¡Las simples palabras! ¡Qué terribles son!
¡Qué límpidas, qué brillantes o qué crueles! [...]
¿Qué sutil magia hay, pues, en ellas?
Diríase [...]que tienen una música propia [...]
¡Las simples palabras![1]
Abro este o aquel libro y allí están... las simples palabras...
Qué son las palabras, simplemente una breve combinación de letras con un significado; un significado que no siempre dice lo que quiere decir.
¿Lo ves? son simple, están escritas llenando el espacio vacío de esa hoja en blanco, dicen lo que se lee: si yo leo “...el viento y el mar pelean pero es la pequeña barca quien sale herida...”, simplemente leo eso; la combinación de letras me indica un suceso común en el campo de la navegación y sin embargo yo, como lector audaz, qué es lo que busco detrás de esas palabras. Busco la magia de su sentido, de mi sentir. Me dejo encantar por la delicada melodía de la musa: cierro los ojos y de pronto me hallo en ese punto en que el horizonte se pierde, aquél en el que puedo ser la reina Ginebra en brazos de Lancelot, o el marino que naufraga en la tempestad...

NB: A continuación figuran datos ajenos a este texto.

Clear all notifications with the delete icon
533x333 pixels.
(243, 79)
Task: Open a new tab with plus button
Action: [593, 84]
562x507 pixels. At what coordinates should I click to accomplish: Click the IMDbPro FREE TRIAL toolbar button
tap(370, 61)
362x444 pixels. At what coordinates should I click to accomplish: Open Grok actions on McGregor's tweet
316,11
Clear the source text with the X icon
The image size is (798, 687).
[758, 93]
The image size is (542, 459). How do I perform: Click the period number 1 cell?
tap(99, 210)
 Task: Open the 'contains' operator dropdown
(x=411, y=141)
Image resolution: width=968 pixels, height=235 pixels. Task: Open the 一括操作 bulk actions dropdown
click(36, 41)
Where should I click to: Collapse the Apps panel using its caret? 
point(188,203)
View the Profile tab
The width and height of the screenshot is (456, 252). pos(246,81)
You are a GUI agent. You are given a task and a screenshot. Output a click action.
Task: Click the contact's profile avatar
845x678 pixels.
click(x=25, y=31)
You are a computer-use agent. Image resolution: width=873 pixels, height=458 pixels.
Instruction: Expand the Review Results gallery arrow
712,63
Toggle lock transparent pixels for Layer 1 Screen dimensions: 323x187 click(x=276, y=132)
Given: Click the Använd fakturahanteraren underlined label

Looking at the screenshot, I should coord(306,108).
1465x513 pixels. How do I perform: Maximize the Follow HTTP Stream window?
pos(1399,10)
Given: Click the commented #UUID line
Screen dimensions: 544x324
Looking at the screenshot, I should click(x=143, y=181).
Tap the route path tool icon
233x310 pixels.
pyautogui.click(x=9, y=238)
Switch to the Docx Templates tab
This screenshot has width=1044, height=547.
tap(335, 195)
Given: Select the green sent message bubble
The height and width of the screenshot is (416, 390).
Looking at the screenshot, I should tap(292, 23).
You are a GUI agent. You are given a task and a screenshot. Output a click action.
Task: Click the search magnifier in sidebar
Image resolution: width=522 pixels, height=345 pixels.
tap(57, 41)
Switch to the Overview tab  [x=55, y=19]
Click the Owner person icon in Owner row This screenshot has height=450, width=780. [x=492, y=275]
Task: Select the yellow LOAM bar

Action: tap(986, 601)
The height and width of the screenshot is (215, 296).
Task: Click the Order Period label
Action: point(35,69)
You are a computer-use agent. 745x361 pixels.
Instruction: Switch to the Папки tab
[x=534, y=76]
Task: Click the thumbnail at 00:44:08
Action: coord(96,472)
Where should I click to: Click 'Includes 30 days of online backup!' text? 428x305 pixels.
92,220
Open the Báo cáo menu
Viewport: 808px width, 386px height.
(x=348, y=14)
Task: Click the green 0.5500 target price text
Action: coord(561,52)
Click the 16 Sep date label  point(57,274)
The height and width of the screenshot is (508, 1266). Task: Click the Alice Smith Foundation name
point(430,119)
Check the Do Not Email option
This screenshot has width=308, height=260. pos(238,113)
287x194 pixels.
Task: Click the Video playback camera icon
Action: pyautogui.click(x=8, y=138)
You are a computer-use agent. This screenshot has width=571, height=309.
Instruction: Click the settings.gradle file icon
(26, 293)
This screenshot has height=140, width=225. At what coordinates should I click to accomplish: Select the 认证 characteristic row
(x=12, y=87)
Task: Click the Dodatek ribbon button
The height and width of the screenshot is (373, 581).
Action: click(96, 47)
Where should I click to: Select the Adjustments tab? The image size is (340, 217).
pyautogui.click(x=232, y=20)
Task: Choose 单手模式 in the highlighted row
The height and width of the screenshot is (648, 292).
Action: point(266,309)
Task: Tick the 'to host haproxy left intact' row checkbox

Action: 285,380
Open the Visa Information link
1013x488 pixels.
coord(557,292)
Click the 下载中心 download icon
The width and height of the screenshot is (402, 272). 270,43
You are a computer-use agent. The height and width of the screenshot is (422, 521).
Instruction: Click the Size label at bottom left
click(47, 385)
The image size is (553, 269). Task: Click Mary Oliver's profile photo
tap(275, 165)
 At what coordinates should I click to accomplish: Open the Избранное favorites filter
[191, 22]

La música me encanta; el demiurgo, el genio mágico encerrado en el texto me propone un pacto secreto, un pacto de lectura como diría Umberto Eco: el lector entra en el texto, bucea en ese vasto mar de palabras y las imaginaciones del autor y del lector se combinan de la forma más extraordinaria: uno dibuja la magia y el encantamiento de la obra; el otro le da color y vida cada vez que en su mente moldea – como Dios – a los muchos Adanes del texto.
Pero no siempre es así, muchas veces aunque lo intento y me esfuerzo por llevarlo adelante, ese pacto no se cumple; el goce de la lectura se quiebra por una delgada línea negra que de pronto se convierte en un garabato o una reflexión dictada al oído.
El análisis literario, ese aprendido en la búsqueda de una vocación, pasa a ser no una herramienta, sino un perjuicio, un desencadenante de pensamientos y reflexiones que acaban con la inocencia de la lectura; esa primera lectura ingenua que me situaba en un mundo diferente del presente; un nuevo mundo que me hacía soñar; mundo que desempolvaba al tomar el libro del estante y que al abrirlo, al igual que la música, me alimenta el alma. Me gusta creer que un buen libro es “ambrosía”, alimento de dioses.
Por esto, por esa desilusión sufrida al quebrantarse el pacto de lectura es que me dedico – de vez en cuando – a escribir; para recuperar desde el otro lado, desde el escritor, la inocencia del juego: encontrar las palabras, recrear personajes y ponerles color es un desafío satisfactorio para mí.
Te preguntarás, lector, por qué considero desafío algo que en verdad me produce placer; porque como lector le exijo a mi faceta de escritor las mismas cosas que a otros “colegas”.
Tarea difícil: me siento frente a la hoja en blanco y ... y pienso; entonces surgen muchas dudas: ¿qué quiero transmitir? ¿cómo lo hago? ¿entenderá mi lector lo mismo que yo? ¿le gustará o no?... Frente a este mar de tempestades literarias cierro los ojos y me subo a una torre; y cuando estoy allí, desde su balcón observo el vasto horizonte, me dejo llevar por la magia de la inmensidad. El abismo extenso me conmueve y en lugar de temerle lo amo. Por un instante no existe nada detrás de ese más allá que es mío; es mi ciudad; soy su dueña y así la contemplo, la observo minuciosamente, la reconozco... y así surgen las ideas, los personajes y los colores... en fin, las palabras: mis simples palabras.
La torre una mesa, el abismo una hoja, la ciudad mi pluma. El terror al vacío se desvanece cuando reconozco las palabras, cuando encadenadas las notas musicales cantan al oído la melodía de la imaginación; entonces el blanco se puebla, se reconocen las caras, los sentimientos.
¿Cuánto habré dejado de mí en ese texto? ¿Me descubrirá el lector detrás de ese ánima que juega con los niños, o esa pareja de amantes penetrados por el hijo del íncubo?...
Ahora las comprendo; ahora puedo descubrir en el fondo de mi naturaleza qué son las simples palabras y qué sutil magia hay en ellas: son parte de mí; son mi propia esencia que se esconde detrás de esa hilera de letras trazadas a lo largo de la historia narrada.
Ahora sé que la sutil magia reside en permitirme recuperar la inocencia perdida revelando aquello que quiero ocultar.
Y después de todo ahí están, dispuestas unas junto a otras las simples palabras.
[1] Oscar wilde, “El retrato de Dorian Grey”, en Obras Completas, Tomo I, Joaquín Gil Editor, Bs. As., 1944 (p.45).